Ben Lowder, Creative Director at the center, explained the significance of the 90th day. The center was designed by Fuller, also known for designing the Climatron at the Missouri Botanical Garden and the dome at Disneys EPCOT Center in Orlando. Although he is well known as a designer, Fuller started as a map maker and is considered one of the fathers of sustainable design, Lowder said.

He was in World War I, and that got him thinking, why do we fight wars, which led him to think that we were fighting over resources, and we needed to manage the earths resources better, Lowder said. To do that, you need an accurate picture of the world, so he set about trying to get the globe into an accurate two dimensional map.

The Mercator map, sometimes known as the classroom map, is the most common map of the world. This map uses the equator as the center point. Fuller thought that this map reinforced borders and an east/west divide, as well as being Euro-centric. It also distorts sizes, Lowder said, making Greenland, for instance, look much larger than it really is. Fuller developed his own map, using the 90th meridian as a starting point. He called his map the Dymaxion map, and he was awarded the first patent in 200 years for mapmaking for it.

Lowder said that Fullers work in mapmaking led to his geodesic domes. To make the maps, he visualized cutting the world into triangles and flattening them out. The geodesic dome is the process in reverse. It is the most efficient means for enclosing a volume of space, Lowder said.

In 1971, when SIUE was being built, Fuller was a professor at SIU Carbondale. Campus planners wanted a religious center on the campus. A building was proposed by a St. Louis architecture firm, but there was not money in the budget to build it. Word came through the grapevine that a building design was needed, Lowder said, and Fuller heard about it.
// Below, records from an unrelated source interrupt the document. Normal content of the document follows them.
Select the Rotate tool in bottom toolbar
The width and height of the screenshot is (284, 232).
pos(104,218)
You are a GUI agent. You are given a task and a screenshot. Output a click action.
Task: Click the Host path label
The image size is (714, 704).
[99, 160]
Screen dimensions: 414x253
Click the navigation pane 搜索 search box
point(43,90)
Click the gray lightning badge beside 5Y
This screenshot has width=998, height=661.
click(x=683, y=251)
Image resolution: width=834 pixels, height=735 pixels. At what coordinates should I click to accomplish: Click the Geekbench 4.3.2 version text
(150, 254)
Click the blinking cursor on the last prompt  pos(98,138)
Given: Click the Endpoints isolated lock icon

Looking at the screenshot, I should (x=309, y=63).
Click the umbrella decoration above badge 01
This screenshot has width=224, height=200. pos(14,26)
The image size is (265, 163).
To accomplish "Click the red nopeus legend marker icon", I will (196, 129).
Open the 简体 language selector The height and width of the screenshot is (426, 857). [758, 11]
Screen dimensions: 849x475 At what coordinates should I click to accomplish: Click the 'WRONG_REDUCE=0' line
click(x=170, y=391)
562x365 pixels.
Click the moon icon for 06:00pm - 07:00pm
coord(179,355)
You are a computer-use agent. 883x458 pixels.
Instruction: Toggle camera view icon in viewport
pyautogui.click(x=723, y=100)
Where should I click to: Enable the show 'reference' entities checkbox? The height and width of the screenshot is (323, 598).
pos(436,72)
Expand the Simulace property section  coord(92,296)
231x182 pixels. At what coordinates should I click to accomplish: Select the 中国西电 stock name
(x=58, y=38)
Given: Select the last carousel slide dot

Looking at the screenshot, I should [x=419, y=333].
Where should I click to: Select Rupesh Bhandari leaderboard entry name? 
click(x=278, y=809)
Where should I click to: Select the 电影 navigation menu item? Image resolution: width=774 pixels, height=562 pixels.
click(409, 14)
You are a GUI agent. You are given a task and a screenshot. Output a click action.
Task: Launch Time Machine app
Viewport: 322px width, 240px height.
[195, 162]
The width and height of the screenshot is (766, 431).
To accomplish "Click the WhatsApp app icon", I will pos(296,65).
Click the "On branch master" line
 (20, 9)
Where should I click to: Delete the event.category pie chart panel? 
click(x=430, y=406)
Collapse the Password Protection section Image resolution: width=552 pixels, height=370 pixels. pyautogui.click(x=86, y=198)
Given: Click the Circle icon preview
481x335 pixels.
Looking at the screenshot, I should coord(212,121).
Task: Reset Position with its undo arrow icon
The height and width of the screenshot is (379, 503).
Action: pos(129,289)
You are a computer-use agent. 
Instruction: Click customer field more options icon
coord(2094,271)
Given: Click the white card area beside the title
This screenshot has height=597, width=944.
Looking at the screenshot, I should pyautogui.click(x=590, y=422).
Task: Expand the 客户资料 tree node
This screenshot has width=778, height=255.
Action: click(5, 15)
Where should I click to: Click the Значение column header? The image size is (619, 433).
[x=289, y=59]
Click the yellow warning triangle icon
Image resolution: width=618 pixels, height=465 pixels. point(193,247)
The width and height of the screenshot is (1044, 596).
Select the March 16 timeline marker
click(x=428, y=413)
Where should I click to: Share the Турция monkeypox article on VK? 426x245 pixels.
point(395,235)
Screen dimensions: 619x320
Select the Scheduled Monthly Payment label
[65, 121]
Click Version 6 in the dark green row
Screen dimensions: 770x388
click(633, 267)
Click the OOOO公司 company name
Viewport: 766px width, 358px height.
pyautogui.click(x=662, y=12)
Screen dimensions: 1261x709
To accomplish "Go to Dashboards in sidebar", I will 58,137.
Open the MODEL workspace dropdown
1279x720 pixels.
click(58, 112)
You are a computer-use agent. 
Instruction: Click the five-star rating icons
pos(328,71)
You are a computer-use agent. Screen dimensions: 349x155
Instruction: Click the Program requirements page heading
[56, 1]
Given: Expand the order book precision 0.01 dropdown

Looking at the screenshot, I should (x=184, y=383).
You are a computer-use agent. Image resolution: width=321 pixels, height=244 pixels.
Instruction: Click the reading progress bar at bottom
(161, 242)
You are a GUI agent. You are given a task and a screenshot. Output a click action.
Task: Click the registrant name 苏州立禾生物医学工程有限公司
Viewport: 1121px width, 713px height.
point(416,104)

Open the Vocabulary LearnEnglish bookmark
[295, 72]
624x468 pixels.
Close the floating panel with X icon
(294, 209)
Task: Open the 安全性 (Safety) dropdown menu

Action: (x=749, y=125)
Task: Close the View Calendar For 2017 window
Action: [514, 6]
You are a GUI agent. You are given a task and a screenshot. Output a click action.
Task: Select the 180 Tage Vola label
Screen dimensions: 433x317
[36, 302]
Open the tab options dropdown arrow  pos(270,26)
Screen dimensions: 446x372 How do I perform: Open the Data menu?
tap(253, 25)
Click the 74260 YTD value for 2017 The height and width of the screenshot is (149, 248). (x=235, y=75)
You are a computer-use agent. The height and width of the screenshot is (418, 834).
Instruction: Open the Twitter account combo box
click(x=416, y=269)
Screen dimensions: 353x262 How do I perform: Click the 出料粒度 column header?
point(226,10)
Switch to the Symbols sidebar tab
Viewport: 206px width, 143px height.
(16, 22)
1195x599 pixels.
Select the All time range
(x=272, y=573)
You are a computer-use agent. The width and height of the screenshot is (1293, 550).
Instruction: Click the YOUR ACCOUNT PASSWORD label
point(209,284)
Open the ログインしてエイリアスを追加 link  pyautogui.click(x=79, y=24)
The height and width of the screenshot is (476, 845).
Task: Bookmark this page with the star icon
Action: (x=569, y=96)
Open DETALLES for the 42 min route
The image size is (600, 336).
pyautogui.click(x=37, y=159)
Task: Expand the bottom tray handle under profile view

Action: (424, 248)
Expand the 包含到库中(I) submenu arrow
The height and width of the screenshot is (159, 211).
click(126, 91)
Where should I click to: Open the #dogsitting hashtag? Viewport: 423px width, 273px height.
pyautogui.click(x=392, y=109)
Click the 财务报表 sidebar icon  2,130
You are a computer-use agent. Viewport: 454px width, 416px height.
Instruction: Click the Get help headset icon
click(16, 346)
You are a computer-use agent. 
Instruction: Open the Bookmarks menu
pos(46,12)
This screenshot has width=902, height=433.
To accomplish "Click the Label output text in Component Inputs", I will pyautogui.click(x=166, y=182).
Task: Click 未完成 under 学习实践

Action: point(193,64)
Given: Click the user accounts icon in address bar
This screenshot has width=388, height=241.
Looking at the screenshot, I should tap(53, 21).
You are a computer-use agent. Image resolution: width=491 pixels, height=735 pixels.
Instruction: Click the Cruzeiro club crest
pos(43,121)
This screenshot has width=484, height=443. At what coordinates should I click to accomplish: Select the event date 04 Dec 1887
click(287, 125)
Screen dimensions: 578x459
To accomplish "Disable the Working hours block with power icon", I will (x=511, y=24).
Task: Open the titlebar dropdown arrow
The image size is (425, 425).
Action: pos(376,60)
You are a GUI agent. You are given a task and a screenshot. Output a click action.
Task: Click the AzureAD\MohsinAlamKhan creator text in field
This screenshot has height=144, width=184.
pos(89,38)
This provided an opportunity for his entire life work to come full circle - a geodesic dome with a map straddling the 90th meridian with an exact surveyor-rendered replica of earth.

The building is designed with the site of the SIUE campus on top of the globe. When you stand in the center, Lowder said, Its like looking from the core of earth to the spot where youre standing. You see your place in the world in relation to everything else.

Because the dome is clear, you can see through to the night sky. For example, if you look at London on the globe, and through the globe to the stars beyond, those are the stars in zenith at London, Lowder said.

The whole building is an amazing metaphor for global unity and seeing the world as a whole, Lowder said. Fuller wrote an essay outlining his view of the world and his desire for a more accurate world view. This building is everything he worked for, his manifestation, his cathedral, his love letter to the planet.

Lowder said the building is largely overlooked when discussing Fuller. He said that unlike the Climatron or EPCOT, it is not in a well-known location, but it is the most important to his legacy. The center, Lowder said, is trying to put the building back on the map. We just applied for and got a recommendation from the state for the National Register of Historic Places. They are continuing with the application for the National Register.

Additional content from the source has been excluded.